MESSINA SENZA ACQUA: IL CODACONS IN DIFESA DEI CITTADINI SICILIANI
CODACONS
per la Regione Sicilia
(Responsabile:
Avv. Antonio Cardile)
MESSINA
SENZA ACQUA: IL CODACONS IN DIFESA DEI CITTADINI SICILIANI
L’Associazione
offre assistenza gratuita a tutti i cittadini mettendo a disposizione
una diffida per chiedere il risarcimento dei danni che stanno patendo
e provvederà, per chiunque si iscriva, a presentare nomina di
persona offesa all’attenzione del P.M che sta indagando sulla vicenda
Una
città intera senza acqua, per giorni, nel 2015. Succede a Messina,
la porta d’ingresso della Sicilia, il terzo centro più popoloso
dell’isola. Non certo un paesino di montagna, insomma; eppure –
nell’Italia del dissesto idrogeologico – è bastata una frana a
causare la rottura della condotta dell’acquedotto di Fiumefreddo, a
Calatabiano, e a lasciare a secco la città. Si pensava a un guasto
di poco conto, e invece quella che sembrava un’interruzione
temporanea si è incredibilmente prolungata nel tempo, tanto da
costringere alla chiusura scuole, università, uffici pubblici e
paralizzare la vita quotidiana di 240mila persone.
I
messinesi, di questa surreale situazione, hanno pagato il conto:
costretti a sopportare lunghe attese per rifornirsi dalle autobotti,
incolonnati con bottiglie e bidoni di fronte alle cisterne,
taglieggiati dagli sciacalli che hanno subito profittato della
situazione per lucrare sulla drammatica mancanza d’acqua, hanno
subito disagi inaccettabili e ingiustificabili.
Mentre
sindaco, prefetto e azienda idrica si sono rimpallati –
reciprocamente – le responsabilità, il ritardo accumulato è sotto
gli occhi di tutti. Mancanze e lungaggini di ogni sorta, insieme alla
totale assenza di fonti di approvvigionamento alternative, hanno
trasformato un incidente tutto sommato circoscritto in una vera e
propria emergenza collettiva, aggravata dal rischio
igienico-sanitario e dal drammatico coinvolgimento di anziani e
disabili.
Il
Codacons si è già attivato a tutela dei cittadini siciliani,
presentando una querela per interruzione di pubblico servizio e
omissione di atti d’ufficio da cui sono scaturite le indagini
attualmente in corso, ma non solo: l’Associazione mette gratuitamente
a disposizione di tutti i cittadini coinvolti una diffida con
richiesta di risarcimento danni da indirizzare all’AMAM S.p.A., al
Comune di Messina nonchè alla Regione Sicilia e presenterà, per gli
iscritti, la nomina di persona offesa all’attenzione del P.M.

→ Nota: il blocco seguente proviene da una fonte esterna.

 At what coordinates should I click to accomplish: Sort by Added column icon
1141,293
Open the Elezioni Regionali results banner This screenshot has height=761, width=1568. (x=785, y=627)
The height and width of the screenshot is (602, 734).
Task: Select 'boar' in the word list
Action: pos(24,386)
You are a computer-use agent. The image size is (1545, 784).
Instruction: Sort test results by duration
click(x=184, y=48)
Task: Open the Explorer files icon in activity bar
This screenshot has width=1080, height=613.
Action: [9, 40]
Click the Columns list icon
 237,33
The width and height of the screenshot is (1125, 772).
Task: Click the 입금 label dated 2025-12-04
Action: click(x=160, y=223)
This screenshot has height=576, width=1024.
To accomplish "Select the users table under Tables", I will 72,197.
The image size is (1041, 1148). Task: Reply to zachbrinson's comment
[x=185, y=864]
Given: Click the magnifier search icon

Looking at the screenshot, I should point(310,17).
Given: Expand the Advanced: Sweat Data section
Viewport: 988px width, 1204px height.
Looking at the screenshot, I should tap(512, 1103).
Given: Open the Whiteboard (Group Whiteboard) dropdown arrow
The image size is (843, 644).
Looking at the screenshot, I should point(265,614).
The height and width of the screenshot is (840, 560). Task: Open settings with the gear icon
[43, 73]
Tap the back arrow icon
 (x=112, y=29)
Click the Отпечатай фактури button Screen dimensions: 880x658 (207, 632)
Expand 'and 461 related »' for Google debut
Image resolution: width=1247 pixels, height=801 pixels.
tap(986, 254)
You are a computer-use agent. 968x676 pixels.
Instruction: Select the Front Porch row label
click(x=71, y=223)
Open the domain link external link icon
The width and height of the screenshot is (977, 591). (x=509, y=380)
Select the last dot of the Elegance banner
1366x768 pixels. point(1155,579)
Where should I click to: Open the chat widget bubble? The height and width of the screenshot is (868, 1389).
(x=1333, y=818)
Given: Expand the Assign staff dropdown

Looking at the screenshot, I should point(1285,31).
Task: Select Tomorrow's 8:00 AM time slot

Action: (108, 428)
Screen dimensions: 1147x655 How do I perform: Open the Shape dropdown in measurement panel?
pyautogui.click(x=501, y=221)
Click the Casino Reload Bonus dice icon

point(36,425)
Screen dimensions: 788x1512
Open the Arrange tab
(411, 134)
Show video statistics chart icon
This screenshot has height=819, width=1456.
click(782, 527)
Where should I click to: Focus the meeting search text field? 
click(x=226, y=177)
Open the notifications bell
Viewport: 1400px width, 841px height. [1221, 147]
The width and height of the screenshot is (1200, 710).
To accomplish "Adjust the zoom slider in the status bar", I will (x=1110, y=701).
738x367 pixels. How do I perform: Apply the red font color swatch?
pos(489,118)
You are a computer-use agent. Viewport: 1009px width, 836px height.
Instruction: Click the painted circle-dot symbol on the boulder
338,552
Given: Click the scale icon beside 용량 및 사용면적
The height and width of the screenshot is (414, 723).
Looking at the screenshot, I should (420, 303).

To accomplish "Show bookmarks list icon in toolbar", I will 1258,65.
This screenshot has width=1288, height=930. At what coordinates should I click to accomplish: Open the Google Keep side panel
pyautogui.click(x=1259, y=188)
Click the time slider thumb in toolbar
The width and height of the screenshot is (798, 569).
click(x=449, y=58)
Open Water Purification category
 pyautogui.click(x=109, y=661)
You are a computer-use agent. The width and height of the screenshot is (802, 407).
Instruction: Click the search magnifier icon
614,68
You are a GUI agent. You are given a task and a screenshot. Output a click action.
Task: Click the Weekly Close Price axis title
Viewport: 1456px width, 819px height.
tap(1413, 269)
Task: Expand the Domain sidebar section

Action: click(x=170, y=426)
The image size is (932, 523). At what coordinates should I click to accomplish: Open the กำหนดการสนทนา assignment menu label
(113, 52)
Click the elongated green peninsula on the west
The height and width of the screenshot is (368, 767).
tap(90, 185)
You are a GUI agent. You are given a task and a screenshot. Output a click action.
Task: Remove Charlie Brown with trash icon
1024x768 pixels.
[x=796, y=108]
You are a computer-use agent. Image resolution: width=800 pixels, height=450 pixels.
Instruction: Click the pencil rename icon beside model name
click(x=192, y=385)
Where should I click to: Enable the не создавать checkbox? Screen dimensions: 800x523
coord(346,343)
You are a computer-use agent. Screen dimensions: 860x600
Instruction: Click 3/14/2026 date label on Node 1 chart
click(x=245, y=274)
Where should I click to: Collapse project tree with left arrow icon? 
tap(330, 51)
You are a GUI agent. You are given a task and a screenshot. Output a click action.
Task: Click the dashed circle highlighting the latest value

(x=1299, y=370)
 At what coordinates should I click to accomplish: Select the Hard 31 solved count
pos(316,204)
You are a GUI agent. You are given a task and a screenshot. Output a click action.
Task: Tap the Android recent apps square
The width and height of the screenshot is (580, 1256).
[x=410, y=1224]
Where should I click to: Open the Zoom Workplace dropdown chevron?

incarico delle indagini. Lo Staff legale, inoltre, sta continuando a
studiare i confini di una possibile class action.
Per
iscriverti gratuitamente clicca
qui.
Chi
volesse sostenerci nella campagna sociale in favore dell’Associazione
Mary Poppins (www.assomarypoppins.it),
che si occupa dei bambini ricoverati nel reparto di oncologia del
Policlinico Umberto I di Roma può, invece, cliccare
qui.
Riceverà
la richiesta di risarcimento danni e si iscriverà inviando un sms,
dal costo di 2,03 euro, al numero 4892892 con il testo “203
CODACONS SOLIDALE”.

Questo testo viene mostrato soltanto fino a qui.